Les Français et leur consommation d’œufs : une tendance à surveiller
Les Français sont parmi les « grands consommateurs d’œufs », avec une moyenne de consommation de 230 unités par an, soit moins d’un par jour ou 4,5 par semaine, rapporte TopTribune.
Selon l’Institut national de recherche pour l’agriculture, l’alimentation et l’environnement (INRAE), l’œuf possède un intérêt nutritionnel important grâce à son équilibre et à la diversité de ses constituents : des protéines de qualité, de bons lipides, ainsi qu’un nombre significatif de vitamines et de minéraux. En moyenne, un œuf de 60 g contient moins de 100 kilocalories, composé de 75 % d’eau, 13 % de protéines et 10,5 % de lipides, dont des acides gras polyinsaturés nécessaires à l’organisme, accompagnés de phosphore, de fer et de vitamines E et D.
Ce rapport calories/protéines faible est favorable. Les protéines sont équitablement réparties entre le blanc et le jaune, ce qui signifie que deux œufs fournissent autant de protéines que 100 g de viande ou de poisson, précise l’INRAE.
Les recommandations sur la consommation d’œufs face au cholestérol
Cependant, la consommation d’œufs suscite des réserves, principalement en raison de leur teneur en cholestérol. Ce débat, déjà ancien, a été ressuscité en 2019 par une étude publiée dans le Journal of the American Medical Association (JAMA), qui met en évidence une « association » entre la consommation d’œufs ou de cholestérol alimentaire et les maladies cardiovasculaires. Toutefois, les auteurs la qualifient de « modeste », comme l’a confirmé l’Institut de Cardiologie de Montréal, précisant que « le risque augmente avec la quantité consommée ». Ils ont recommandé de limiter la consommation à 3 ou 4 œufs par semaine.
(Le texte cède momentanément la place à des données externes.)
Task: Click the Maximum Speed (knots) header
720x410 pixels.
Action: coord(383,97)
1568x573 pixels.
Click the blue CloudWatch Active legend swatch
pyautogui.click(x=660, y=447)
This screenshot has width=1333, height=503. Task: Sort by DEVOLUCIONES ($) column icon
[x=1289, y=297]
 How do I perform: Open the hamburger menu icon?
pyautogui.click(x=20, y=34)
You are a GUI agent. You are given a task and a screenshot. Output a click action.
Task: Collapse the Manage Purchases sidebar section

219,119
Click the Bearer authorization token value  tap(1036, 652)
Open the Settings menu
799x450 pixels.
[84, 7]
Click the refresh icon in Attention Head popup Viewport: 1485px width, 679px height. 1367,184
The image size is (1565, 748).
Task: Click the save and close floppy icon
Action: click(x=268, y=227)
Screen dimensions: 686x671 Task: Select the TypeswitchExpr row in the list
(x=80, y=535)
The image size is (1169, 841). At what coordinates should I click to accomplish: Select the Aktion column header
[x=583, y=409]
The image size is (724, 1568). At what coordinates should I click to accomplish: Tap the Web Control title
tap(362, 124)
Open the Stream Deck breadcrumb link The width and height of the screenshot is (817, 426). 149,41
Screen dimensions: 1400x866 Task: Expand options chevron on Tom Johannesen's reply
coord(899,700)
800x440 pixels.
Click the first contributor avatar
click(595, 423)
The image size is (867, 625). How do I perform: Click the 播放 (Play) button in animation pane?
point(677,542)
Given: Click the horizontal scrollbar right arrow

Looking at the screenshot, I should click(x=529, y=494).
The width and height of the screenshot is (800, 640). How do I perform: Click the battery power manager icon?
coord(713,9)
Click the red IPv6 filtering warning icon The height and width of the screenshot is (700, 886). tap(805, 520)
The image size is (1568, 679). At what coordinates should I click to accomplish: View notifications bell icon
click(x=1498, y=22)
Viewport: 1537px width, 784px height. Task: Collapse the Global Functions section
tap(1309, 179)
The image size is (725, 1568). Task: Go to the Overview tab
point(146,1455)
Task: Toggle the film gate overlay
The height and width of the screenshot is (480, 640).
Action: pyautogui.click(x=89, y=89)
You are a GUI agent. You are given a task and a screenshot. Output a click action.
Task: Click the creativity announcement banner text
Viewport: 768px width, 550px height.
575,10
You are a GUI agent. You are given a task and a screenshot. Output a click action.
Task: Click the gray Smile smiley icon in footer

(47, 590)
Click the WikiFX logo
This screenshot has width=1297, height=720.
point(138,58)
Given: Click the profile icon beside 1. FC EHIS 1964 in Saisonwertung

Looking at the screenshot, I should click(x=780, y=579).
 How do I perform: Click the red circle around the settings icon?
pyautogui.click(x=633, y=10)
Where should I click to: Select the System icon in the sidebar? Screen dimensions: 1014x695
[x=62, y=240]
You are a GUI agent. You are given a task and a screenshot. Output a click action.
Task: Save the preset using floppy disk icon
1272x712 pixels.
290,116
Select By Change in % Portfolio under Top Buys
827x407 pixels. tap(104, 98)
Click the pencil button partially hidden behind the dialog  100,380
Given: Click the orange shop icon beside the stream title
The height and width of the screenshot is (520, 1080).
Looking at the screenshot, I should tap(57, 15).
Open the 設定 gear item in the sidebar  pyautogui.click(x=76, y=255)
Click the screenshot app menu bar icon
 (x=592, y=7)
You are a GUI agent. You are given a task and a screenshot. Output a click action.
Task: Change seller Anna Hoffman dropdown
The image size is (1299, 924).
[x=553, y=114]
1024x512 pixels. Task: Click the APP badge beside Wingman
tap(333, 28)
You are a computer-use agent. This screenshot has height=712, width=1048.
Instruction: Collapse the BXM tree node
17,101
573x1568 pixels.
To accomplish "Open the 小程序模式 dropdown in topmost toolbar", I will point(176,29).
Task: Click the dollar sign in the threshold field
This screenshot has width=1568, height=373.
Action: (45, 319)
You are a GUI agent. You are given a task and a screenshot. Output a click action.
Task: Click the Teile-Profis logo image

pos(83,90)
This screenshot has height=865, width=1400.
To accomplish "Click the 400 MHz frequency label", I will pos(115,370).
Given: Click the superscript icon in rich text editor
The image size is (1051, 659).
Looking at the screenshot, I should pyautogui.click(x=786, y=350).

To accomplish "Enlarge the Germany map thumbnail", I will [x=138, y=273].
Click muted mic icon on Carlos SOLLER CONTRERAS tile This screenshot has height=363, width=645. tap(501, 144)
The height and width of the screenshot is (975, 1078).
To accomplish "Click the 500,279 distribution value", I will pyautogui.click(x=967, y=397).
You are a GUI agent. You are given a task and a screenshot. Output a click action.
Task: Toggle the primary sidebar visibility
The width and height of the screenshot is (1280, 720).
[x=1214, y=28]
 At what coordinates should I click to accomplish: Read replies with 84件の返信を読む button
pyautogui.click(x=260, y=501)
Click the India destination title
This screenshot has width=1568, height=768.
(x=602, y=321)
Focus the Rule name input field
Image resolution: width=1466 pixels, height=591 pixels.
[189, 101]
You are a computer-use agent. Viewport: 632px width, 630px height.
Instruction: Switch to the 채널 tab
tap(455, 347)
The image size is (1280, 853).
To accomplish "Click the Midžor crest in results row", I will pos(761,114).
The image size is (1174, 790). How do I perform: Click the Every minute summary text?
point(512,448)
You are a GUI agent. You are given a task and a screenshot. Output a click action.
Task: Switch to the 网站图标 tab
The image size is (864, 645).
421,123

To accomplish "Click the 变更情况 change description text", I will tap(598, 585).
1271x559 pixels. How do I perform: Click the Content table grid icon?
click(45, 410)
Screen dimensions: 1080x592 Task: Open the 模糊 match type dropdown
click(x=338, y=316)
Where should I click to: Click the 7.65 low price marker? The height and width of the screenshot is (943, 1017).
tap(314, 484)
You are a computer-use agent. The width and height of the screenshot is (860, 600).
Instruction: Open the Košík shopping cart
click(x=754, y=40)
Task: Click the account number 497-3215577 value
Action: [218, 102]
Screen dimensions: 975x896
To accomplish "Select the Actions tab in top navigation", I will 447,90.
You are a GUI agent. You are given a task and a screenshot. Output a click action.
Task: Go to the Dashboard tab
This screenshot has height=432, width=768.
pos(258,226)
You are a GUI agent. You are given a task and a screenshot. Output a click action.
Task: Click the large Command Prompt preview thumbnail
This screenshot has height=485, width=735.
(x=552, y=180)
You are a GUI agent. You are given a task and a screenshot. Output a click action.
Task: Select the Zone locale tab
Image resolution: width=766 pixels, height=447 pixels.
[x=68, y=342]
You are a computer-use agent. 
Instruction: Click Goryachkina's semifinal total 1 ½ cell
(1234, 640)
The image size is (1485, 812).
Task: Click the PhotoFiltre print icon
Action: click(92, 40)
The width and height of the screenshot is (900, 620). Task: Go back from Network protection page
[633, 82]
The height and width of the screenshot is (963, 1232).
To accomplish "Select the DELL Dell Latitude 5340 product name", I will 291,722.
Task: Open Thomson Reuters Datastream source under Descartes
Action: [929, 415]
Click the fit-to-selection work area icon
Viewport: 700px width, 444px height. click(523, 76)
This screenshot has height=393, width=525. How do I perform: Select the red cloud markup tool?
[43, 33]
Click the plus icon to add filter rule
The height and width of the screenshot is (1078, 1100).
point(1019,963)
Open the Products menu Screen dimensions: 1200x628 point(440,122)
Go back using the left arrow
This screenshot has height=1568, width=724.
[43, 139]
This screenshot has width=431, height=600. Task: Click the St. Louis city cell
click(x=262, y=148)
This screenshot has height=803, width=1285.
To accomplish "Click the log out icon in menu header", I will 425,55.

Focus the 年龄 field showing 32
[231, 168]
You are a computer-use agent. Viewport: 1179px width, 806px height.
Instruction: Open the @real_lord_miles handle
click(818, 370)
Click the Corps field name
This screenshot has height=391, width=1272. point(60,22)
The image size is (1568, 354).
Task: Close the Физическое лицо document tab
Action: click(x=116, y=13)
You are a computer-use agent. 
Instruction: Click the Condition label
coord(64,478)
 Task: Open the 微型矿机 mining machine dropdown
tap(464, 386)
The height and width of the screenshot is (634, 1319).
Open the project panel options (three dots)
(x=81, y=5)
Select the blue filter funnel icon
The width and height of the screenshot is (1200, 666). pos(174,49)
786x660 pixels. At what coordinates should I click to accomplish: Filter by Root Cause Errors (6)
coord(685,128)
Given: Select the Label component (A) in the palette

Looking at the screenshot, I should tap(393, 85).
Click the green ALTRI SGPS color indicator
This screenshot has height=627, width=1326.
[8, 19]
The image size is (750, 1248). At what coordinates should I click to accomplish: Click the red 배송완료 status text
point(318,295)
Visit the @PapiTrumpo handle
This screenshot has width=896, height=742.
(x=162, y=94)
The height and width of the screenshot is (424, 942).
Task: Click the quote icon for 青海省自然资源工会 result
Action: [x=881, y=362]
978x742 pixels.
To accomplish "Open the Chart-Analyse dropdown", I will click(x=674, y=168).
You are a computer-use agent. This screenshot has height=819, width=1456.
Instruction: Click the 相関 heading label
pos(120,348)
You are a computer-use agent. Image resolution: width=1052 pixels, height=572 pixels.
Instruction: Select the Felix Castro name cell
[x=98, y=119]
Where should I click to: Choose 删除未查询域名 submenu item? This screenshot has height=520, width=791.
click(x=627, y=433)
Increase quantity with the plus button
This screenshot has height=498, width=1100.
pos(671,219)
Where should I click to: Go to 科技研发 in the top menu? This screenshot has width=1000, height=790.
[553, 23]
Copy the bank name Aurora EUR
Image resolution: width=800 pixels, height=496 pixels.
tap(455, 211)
Une approche nutritionnelle à réévaluer
De nombreux nutritionnistes soulignent que consommer un œuf par jour (voire deux) est conseillé, en particulier en l’absence d’autres sources de protéines. Au final, le principal risque lié à la consommation d’œufs reste l’allergie.
Il est recommandé de consulter un médecin en cas de préoccupations concernant l’hypercholestérolémie ou d’autres facteurs de risque.